2rodeo-project-management-software-b2L3f7ednYE-unsplash.jpg

In dit artikel leggen we uit hoe deze uitsluiting in het vrijwilligerswerk tot stand komt én bespreken we drie strategieën waarmee derde partijen (bijv. bedrijven en scholen) inclusie binnen vrijwilligersorganisaties kunnen verhogen: aanmoedigen, faciliteren en (controversieel) verplichten.

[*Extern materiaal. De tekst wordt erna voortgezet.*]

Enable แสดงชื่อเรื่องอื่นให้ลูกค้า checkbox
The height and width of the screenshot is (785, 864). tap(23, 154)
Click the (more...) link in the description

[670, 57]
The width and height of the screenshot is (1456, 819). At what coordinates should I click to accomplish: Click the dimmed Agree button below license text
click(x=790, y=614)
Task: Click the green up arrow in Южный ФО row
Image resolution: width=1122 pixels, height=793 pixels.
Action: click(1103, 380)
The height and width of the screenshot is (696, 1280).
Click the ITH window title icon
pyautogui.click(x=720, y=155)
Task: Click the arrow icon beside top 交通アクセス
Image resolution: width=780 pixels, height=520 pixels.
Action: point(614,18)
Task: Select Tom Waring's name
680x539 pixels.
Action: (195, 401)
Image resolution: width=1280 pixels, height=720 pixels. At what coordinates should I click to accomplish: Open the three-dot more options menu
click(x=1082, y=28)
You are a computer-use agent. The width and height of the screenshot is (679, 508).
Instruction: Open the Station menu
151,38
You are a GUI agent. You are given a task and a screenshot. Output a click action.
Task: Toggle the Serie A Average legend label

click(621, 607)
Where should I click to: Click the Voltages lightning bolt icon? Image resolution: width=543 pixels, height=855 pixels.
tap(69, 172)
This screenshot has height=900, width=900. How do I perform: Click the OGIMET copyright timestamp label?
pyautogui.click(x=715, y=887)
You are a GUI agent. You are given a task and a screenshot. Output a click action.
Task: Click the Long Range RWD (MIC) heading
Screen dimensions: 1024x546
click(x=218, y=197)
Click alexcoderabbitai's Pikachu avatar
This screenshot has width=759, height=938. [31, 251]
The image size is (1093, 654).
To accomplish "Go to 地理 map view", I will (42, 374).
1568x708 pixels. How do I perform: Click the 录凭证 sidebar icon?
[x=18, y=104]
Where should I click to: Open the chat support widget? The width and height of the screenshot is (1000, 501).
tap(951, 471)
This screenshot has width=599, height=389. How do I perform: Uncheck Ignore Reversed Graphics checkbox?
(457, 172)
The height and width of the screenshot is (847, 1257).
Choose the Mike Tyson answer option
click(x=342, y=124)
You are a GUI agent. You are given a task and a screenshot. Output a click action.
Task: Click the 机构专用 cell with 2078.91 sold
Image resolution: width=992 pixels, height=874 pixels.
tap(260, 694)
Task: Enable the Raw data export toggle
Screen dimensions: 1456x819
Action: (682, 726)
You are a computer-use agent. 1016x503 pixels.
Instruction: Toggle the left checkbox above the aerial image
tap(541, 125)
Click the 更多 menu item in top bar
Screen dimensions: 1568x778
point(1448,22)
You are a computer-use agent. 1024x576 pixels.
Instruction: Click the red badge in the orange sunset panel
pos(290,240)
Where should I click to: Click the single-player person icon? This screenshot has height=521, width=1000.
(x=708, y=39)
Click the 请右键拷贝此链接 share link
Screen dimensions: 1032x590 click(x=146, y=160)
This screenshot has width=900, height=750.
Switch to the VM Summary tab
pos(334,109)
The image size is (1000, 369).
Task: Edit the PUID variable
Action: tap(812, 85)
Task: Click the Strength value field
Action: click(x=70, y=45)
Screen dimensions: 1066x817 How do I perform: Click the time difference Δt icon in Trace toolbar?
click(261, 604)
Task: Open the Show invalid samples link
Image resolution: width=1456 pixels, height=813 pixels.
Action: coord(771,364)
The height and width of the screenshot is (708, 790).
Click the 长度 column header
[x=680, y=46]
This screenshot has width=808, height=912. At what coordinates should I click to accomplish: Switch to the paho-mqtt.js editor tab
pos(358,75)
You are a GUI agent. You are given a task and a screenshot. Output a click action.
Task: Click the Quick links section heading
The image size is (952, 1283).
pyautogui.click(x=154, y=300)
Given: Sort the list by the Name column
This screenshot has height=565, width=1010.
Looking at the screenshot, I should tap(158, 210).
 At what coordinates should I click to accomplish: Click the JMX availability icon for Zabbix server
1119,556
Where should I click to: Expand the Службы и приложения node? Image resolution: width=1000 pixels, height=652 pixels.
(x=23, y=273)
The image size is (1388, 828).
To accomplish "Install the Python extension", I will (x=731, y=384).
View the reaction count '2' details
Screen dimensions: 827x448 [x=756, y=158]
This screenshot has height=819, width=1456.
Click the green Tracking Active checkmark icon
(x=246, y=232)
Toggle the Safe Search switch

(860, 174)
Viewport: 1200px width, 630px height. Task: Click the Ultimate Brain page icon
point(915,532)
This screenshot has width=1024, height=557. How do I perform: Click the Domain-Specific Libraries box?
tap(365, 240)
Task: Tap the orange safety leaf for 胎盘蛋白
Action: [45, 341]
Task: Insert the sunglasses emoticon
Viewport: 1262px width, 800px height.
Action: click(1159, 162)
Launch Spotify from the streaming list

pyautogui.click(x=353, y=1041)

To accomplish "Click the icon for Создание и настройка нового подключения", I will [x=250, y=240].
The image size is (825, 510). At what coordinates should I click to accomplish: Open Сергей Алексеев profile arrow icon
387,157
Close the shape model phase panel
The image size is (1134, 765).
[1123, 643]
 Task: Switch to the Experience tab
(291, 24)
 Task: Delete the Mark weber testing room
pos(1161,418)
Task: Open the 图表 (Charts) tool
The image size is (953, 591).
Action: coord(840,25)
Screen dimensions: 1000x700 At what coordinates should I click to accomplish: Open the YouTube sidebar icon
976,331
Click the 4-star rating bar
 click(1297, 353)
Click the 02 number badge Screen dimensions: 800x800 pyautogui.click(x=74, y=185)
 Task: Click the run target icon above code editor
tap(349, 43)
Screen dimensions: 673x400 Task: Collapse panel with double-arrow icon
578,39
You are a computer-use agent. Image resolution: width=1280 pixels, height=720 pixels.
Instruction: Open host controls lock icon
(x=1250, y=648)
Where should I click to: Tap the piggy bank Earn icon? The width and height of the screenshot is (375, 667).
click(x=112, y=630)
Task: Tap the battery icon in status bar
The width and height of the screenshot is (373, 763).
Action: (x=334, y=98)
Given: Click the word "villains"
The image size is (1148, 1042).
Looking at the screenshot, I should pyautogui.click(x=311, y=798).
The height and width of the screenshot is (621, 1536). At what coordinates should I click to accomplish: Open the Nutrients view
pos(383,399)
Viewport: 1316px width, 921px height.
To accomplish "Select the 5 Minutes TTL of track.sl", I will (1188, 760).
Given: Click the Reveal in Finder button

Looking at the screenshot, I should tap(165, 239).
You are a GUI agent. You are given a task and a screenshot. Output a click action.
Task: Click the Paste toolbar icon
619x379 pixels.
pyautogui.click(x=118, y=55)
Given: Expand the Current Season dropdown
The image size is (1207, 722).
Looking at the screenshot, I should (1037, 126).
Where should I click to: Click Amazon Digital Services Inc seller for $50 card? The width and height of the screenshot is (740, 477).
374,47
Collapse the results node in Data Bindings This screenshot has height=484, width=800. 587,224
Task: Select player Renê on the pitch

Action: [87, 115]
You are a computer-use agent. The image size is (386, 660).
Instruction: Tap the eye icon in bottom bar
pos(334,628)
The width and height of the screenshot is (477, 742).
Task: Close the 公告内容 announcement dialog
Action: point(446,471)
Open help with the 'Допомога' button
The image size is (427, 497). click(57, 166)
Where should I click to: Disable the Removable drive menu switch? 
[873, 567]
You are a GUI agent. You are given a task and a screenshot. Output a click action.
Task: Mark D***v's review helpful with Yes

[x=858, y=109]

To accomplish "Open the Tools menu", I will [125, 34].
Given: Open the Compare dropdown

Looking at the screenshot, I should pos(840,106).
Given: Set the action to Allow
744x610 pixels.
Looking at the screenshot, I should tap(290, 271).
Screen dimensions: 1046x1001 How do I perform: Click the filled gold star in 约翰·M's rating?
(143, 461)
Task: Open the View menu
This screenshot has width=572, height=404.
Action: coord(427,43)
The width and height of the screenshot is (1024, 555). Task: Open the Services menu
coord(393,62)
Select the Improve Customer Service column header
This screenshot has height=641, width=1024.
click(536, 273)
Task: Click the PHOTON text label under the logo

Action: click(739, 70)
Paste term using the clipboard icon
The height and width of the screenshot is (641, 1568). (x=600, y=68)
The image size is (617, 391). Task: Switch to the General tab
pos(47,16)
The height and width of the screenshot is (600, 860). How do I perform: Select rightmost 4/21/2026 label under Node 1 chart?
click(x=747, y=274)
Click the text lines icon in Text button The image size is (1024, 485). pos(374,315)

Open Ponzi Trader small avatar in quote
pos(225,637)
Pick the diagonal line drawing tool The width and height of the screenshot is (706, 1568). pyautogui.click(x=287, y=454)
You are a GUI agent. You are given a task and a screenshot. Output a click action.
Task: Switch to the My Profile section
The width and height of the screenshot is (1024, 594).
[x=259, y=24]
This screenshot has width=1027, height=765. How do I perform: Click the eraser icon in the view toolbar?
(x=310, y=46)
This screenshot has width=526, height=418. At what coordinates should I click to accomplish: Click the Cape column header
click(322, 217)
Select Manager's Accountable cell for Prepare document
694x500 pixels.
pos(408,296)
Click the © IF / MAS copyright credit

Vrijwilligersorganisaties zoeken over het algemeen altijd nieuwe vrijwilligers, dus de kansen om vrijwilligerswerk uit te doen lijken eindeloos (Brudney & Meijs, 2009). Echter blijkt dit in de realiteit niet zo simpel. In sommige gevallen draagt vrijwilligerswerk juist bij aan sociale uitsluiting, aangezien formeel vrijwilligerswerk niet voor iedereen op een gelijke manier bereikbaar is (Meyer & Rameder, 2021). Verschillende onderzoeken tonen aan dat vrijwilligerswerk zelfs kan lijden tot meer ongelijkheid. Juist die individuen die de het meeste baat hebben bij het doen van vrijwilligerswerk worden vaak uitgesloten (bijv. individuen met een bi-culturele achtergrond, beperking of afstand tot de arbeidsmarkt). De uitsluiting komt van twee kanten: zowel vanuit de potentiële vrijwilligers als vanuit de vrijwilligersorganisaties.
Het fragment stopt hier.